··· Data supplied ···

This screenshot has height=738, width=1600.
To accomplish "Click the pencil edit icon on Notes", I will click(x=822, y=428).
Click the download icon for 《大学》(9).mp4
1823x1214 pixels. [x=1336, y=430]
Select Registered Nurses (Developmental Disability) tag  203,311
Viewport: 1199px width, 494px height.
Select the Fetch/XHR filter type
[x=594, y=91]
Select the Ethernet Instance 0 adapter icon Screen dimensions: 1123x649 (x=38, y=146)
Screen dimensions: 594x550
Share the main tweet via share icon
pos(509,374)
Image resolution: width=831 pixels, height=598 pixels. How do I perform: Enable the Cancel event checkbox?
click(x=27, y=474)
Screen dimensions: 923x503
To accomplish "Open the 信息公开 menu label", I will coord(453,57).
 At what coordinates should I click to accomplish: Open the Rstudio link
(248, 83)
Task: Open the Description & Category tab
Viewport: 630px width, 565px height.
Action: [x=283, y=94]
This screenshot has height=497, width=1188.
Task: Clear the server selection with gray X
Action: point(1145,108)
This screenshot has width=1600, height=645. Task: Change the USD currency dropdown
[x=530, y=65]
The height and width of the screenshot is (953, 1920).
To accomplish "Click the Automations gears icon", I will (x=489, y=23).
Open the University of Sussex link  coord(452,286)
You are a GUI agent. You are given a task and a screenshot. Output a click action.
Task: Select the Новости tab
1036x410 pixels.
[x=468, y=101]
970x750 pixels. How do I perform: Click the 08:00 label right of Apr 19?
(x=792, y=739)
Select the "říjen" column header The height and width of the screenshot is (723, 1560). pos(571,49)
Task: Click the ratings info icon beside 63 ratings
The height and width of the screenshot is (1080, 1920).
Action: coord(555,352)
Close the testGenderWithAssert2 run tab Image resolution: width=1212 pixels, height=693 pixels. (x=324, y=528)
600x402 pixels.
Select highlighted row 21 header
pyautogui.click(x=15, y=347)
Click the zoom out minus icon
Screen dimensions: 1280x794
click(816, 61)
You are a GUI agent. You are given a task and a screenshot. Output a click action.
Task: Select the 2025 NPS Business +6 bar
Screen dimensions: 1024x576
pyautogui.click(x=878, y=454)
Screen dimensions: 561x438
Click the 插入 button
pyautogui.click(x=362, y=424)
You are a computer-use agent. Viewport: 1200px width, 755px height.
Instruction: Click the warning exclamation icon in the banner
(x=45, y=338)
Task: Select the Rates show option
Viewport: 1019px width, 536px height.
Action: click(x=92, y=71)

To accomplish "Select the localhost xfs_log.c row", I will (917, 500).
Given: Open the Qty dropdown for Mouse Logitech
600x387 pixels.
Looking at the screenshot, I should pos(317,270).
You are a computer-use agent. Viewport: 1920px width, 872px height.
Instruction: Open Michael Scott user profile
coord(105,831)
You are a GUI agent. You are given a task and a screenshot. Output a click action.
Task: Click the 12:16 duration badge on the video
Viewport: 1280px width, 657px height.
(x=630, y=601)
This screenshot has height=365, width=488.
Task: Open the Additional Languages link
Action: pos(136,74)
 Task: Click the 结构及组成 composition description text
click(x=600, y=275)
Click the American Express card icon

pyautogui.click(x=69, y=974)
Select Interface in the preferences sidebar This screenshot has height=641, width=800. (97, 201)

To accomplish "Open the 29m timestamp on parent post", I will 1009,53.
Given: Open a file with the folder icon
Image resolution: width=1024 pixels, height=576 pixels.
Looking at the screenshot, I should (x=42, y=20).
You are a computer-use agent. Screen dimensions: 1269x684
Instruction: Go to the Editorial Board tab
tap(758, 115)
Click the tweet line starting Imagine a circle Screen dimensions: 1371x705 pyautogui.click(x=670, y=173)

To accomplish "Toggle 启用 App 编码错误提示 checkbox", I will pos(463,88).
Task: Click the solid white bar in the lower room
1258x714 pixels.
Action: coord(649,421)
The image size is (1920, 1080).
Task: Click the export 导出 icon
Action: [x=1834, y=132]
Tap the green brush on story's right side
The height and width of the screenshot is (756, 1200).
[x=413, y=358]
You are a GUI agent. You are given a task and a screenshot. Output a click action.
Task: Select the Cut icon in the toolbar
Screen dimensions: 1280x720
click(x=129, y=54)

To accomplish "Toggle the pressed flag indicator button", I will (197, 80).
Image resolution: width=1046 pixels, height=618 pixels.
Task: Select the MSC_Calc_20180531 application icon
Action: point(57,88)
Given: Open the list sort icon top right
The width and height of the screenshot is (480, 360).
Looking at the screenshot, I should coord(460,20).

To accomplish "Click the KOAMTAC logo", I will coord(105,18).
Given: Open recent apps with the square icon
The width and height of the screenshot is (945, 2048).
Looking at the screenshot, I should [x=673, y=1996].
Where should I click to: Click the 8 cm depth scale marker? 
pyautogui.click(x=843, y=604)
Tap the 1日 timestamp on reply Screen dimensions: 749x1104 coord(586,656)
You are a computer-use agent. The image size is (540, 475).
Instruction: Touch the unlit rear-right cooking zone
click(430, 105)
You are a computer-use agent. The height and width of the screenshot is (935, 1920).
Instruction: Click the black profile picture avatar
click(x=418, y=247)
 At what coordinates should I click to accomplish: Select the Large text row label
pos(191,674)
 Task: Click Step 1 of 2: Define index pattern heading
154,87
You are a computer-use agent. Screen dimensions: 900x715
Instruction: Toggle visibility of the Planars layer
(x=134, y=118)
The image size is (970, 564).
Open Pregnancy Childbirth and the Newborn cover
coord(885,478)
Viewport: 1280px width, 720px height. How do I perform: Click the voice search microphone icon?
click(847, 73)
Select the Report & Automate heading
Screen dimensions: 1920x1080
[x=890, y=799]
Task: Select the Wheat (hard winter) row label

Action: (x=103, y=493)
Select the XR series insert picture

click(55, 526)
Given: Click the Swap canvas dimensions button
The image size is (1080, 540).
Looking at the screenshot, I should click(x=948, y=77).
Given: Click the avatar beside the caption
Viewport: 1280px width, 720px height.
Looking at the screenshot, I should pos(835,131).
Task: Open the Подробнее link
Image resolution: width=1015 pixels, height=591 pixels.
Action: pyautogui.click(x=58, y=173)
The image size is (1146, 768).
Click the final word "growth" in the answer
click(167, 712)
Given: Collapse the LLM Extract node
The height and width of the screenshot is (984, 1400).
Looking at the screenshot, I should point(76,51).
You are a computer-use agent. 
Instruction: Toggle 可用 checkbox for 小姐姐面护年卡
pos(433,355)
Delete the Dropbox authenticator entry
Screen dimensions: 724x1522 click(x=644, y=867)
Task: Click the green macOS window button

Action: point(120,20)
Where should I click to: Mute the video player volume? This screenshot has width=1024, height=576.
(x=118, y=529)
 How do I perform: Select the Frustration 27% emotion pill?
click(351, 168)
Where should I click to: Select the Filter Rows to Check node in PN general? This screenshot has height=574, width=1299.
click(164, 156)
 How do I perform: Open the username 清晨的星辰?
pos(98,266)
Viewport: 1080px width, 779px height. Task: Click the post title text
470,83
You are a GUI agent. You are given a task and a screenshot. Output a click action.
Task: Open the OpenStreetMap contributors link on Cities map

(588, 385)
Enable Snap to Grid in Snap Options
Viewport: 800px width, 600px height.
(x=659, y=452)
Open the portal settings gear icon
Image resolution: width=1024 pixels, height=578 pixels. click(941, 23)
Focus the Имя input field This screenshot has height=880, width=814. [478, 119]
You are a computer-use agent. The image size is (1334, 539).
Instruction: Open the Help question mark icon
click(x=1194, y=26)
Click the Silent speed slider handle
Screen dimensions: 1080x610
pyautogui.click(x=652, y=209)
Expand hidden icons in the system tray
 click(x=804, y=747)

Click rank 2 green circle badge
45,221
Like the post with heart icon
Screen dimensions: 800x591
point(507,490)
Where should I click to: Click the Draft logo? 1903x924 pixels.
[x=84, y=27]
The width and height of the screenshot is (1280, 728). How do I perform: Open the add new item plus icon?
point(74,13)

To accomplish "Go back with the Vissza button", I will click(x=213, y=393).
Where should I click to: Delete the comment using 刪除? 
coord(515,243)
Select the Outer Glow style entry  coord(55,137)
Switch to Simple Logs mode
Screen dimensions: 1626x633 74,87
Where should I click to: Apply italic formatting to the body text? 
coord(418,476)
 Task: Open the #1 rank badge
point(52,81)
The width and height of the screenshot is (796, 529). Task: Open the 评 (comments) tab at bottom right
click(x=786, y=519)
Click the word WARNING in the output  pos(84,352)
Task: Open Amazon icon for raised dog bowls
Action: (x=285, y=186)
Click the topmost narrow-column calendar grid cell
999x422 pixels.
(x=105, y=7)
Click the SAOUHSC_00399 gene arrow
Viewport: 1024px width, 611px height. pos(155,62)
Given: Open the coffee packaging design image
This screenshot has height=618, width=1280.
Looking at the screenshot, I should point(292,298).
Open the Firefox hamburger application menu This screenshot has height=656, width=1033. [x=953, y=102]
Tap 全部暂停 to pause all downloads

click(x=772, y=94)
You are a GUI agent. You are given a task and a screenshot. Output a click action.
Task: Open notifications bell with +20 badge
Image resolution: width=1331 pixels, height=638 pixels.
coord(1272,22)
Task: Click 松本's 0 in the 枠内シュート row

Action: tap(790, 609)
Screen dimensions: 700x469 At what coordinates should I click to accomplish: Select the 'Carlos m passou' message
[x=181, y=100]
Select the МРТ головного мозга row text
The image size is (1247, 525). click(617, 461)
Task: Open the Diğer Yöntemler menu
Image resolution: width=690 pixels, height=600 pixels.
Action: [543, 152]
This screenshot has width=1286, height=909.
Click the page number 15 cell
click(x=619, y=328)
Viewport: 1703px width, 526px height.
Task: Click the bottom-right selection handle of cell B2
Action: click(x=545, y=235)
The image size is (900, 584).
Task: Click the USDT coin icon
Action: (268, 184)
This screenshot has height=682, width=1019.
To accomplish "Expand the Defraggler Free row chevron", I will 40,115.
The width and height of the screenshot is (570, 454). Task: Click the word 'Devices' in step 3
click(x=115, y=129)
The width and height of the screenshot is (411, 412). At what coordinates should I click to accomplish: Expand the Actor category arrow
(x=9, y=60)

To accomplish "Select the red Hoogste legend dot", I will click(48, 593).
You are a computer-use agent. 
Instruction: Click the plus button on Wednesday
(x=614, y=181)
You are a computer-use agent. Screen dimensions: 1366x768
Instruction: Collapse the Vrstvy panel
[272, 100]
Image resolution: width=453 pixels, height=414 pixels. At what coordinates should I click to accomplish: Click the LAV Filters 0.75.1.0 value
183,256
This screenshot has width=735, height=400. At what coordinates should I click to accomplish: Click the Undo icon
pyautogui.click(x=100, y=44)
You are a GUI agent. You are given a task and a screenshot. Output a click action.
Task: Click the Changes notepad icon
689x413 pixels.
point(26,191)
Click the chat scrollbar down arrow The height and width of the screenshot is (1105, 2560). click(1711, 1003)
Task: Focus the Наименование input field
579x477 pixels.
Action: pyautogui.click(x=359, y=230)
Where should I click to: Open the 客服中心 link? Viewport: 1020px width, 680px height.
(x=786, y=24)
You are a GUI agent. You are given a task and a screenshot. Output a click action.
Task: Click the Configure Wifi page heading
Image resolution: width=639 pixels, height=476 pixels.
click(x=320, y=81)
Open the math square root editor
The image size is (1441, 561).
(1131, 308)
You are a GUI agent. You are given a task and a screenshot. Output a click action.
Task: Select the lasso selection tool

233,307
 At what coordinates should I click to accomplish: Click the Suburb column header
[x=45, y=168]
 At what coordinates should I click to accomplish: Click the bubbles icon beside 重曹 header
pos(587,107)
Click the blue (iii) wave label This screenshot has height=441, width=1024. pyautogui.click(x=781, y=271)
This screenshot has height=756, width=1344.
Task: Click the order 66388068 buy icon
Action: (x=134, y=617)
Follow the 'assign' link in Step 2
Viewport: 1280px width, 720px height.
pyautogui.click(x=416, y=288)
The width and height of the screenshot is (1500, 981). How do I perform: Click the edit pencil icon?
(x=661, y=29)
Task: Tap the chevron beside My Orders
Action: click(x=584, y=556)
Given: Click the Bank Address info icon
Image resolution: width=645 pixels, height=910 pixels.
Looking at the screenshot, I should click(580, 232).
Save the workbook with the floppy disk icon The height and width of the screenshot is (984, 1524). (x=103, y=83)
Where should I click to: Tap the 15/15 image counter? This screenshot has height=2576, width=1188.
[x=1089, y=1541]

···

After identifying the lines above that contain "info", copy each one.

Answer section
Task: Click the ratings info icon beside 63 ratings
Given: Click the Bank Address info icon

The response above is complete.